NO FURTHER ACTION IS REQUESTED. MANY THANKS TO ALL WHO SENT APPEALS.
On 18 April 2018, a series of reforms to the social security system in Nicaragua sparked an outbreak of social protests. These protests were met with violent repression. The crisis resulted in 328 people dead, more than 2,000 people injured, and hundreds arrested. In March 2019, the government made a commitment to release all people detained solely for exercising their right to freedom of expression and peaceful assembly but have failed to fulfil it. The National Assembly passed an Amnesty Law on 8 June 2019, that included these prisoners, but local groups estimate that to date at least 61 such detainees remain in prison.
On 14 November 2019, the Nicaraguan police detained and imprisoned 16 activists as they left the San Miguel Parish Church in Masaya (Nicaragua). The activists were giving water to a group of people on hunger strike demanding the release of their relatives detained for participating in the protests. On 30 December 2019, the 16 activists arrested were among a group of 91 people released by the government. However, they still face charges. At present writing, new hearings on the case had not taken place. According to local organizations, they weren’t formally notified about the suspension of this hearing.

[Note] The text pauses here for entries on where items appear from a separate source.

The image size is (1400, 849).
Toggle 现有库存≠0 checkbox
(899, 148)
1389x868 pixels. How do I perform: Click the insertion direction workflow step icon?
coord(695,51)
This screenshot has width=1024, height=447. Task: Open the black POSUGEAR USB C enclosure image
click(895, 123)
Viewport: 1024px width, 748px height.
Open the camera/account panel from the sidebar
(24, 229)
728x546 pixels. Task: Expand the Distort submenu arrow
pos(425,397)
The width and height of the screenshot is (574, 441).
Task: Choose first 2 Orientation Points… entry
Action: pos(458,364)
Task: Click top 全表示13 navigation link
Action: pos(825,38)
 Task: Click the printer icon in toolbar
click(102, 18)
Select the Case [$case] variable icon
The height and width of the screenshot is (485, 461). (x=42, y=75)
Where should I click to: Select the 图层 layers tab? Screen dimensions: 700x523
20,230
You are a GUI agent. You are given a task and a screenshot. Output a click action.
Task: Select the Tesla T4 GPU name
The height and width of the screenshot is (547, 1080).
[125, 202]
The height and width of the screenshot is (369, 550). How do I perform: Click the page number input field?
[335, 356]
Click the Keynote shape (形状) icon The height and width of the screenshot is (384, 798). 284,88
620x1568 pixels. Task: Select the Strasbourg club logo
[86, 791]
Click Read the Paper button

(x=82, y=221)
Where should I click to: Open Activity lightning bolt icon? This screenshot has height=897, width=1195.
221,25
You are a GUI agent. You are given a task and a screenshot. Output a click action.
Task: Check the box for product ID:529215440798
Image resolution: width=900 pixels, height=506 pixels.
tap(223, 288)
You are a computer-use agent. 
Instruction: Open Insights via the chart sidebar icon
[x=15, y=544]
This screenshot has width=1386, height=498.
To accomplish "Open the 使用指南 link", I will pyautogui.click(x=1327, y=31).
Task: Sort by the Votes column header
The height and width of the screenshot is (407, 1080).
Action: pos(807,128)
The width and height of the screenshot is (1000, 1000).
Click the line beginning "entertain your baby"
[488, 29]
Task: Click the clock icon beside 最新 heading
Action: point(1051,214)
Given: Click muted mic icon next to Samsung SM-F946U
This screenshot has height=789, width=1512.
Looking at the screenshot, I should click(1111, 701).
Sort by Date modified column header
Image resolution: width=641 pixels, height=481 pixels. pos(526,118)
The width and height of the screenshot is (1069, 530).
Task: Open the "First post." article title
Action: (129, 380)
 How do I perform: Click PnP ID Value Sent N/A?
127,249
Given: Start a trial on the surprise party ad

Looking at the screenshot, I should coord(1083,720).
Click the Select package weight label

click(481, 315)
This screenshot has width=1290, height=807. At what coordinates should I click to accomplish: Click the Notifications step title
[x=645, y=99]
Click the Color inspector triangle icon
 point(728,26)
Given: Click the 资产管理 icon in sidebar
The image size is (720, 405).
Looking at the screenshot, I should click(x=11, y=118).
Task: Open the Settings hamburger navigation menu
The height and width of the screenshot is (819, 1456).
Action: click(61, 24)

The public campaign on behalf of people jailed in the aftermath of the April 2018 crisis, including appeals sent by Amnesty International members, contributed to positive developments on the case. Amnesty International continues to monitor the situation and will work with local organizations to ensure that all people detained for exercising their basic rights since the beginning of the crisis are immediately released and all charges against them dropped.